Here’s something for which I don’t have the bandwidth or the skill set.
This idea came up around the house during a conversation of the long-term psychic damage done by other children when I was a child, some time ago — and how that damage isn’t unique. We’re all scarred. So a (web?) comic about that damage, and how we see it, regard it, remember it as adults, that might have some mileage. People might be able to connect with that.
I imagine several versions of this have already been done. Still, here it is.
The premise is this: Our protagonist(s) set out to revisit some of the bullies that bothered them back when. I think our protagonist is a comic creator, creating the comic just as you — the comic creator who takes up this idea — are creating a comic, too. In each issue or arc, out creator invents an encounter between him/herself and the old bully.
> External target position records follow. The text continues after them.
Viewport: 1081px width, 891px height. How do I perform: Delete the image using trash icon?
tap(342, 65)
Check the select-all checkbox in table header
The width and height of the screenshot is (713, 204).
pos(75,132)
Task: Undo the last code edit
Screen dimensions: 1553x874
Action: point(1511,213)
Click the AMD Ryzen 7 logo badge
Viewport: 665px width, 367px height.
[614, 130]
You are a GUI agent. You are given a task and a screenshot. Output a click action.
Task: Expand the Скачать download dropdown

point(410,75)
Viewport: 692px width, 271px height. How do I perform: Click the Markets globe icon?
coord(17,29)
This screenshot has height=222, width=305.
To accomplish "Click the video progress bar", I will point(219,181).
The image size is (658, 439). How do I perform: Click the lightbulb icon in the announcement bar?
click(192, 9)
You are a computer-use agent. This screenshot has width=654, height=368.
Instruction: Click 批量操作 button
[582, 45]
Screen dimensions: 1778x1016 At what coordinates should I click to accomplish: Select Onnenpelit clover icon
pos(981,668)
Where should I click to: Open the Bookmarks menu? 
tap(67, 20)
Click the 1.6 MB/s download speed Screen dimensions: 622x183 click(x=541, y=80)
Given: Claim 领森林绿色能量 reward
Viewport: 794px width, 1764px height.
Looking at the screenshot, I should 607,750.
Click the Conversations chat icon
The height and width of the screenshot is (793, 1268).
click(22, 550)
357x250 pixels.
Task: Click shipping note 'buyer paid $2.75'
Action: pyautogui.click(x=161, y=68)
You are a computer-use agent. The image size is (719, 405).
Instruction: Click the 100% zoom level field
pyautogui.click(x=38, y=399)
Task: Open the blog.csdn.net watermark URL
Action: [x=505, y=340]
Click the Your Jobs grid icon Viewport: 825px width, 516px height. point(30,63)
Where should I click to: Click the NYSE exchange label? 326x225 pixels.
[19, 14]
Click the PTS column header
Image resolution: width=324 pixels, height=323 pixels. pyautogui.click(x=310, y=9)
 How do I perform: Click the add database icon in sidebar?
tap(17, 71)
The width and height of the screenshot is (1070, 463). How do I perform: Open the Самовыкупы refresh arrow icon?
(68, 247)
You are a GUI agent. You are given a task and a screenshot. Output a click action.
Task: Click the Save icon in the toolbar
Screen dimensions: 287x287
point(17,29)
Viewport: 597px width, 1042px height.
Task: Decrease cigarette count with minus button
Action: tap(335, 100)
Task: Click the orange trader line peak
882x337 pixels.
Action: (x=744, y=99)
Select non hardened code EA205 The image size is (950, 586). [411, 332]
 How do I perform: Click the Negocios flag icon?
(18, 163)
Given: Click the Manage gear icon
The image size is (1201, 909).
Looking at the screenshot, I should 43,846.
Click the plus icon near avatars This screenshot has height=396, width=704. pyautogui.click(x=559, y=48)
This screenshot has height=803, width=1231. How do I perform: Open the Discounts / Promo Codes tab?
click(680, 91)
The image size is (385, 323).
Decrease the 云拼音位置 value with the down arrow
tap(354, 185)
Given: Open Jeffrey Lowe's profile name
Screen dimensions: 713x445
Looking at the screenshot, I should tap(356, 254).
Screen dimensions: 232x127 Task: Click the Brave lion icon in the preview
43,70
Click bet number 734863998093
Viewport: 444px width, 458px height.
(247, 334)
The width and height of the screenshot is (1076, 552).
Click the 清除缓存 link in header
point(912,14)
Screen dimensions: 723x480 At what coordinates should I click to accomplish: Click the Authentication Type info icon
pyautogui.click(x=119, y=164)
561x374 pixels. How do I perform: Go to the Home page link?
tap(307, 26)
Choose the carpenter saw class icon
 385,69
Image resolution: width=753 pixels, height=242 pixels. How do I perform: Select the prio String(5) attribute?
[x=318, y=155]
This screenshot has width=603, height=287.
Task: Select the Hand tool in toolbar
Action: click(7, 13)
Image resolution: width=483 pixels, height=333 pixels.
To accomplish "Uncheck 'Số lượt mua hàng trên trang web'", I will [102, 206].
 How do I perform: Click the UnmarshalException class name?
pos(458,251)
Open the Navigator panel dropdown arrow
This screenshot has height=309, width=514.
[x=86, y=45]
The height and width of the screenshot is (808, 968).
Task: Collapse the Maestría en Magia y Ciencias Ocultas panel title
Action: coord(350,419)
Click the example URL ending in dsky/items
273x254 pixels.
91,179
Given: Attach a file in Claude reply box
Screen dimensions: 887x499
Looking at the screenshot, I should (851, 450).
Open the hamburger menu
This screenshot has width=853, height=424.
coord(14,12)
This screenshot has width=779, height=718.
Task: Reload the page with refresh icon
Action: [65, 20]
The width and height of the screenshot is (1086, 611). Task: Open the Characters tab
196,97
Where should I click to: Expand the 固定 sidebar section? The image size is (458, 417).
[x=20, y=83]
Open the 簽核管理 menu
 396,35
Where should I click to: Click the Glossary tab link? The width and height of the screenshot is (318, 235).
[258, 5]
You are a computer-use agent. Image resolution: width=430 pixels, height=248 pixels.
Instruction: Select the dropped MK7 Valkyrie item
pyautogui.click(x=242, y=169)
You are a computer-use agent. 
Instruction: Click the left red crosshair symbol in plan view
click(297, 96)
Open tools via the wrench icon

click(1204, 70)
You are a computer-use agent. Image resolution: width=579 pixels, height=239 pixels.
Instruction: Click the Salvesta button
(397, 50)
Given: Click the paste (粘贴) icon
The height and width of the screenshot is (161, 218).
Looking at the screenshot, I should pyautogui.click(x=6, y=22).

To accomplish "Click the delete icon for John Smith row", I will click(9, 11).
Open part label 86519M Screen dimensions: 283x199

In the world of the comic, these encounters might be by design or by chance, depending on the individual story. Maybe the protagonist meets the bully at the grocery store by happenstance, maybe they have an encounter on Facebook, maybe the protagonist seeks out one of the big bullies after long years.
So, the comic has a few layers: There’s the real-world creator, the fictional creator, the fictional creator’s fictional incarnation within the comic’s fictional world, and there’s the reader.
The idea isn’t to make a Crow-like revenge comic, though maybe the fictional creator wrestles with that idea. The idea is to, as filmmaker Brian Helgeland had Chaucer put it, “eviscerate [them] in fiction.”
The individual bullies revisited, though, each come with distinct stories. One is still a bully and needs to be taken down a peg with great wit and verbal barbs. The next has forgotten those days and doesn’t care about guilt or apologies — she’s moved on completely, teaching our fictional protagonist that such things are possible. Another bully is in a bad way, damaged by his youth, too, and suffering more than our hero/heroine and needs forgiveness and sympathy.
Eventually, maybe somebody reading the comic comes to lament and lambast the artist for his bullying back when.
The story goes on as long as it needs. Maybe it tackles bullies in chronological order. Maybe it doesn’t.
For me, it wouldn’t be a revenge fantasy for very long. It would fairly quickly become more of an anthropological study of the effects of bullying on everyone involved. It would wonder about many trajectories we take out of our youth, like debris cast out by a big bang, like we’re each scattering stellar bodies in a cold and widening cosmos. It would confront the randomness of life and try to look at how some of our life is shaped early and we spend years wrestling with that… and how sometimes things change and forget and move on.
I’d like for part of the fantasy of this tale to be about the creator’s power to get revenge through fantasy but of course that wouldn’t last. As the comic creator works, he or she comes to face the idea that even as king or queen of her own fantasy world, there are consequences and responsibilities there. There are failings.
Your version of this idea will be different from mine, of course. Maybe yours is elegant and generous, maybe it’s ruthless and cruel, maybe it’s an adventure story or maybe it’s all comedy. I’m not the boss of you.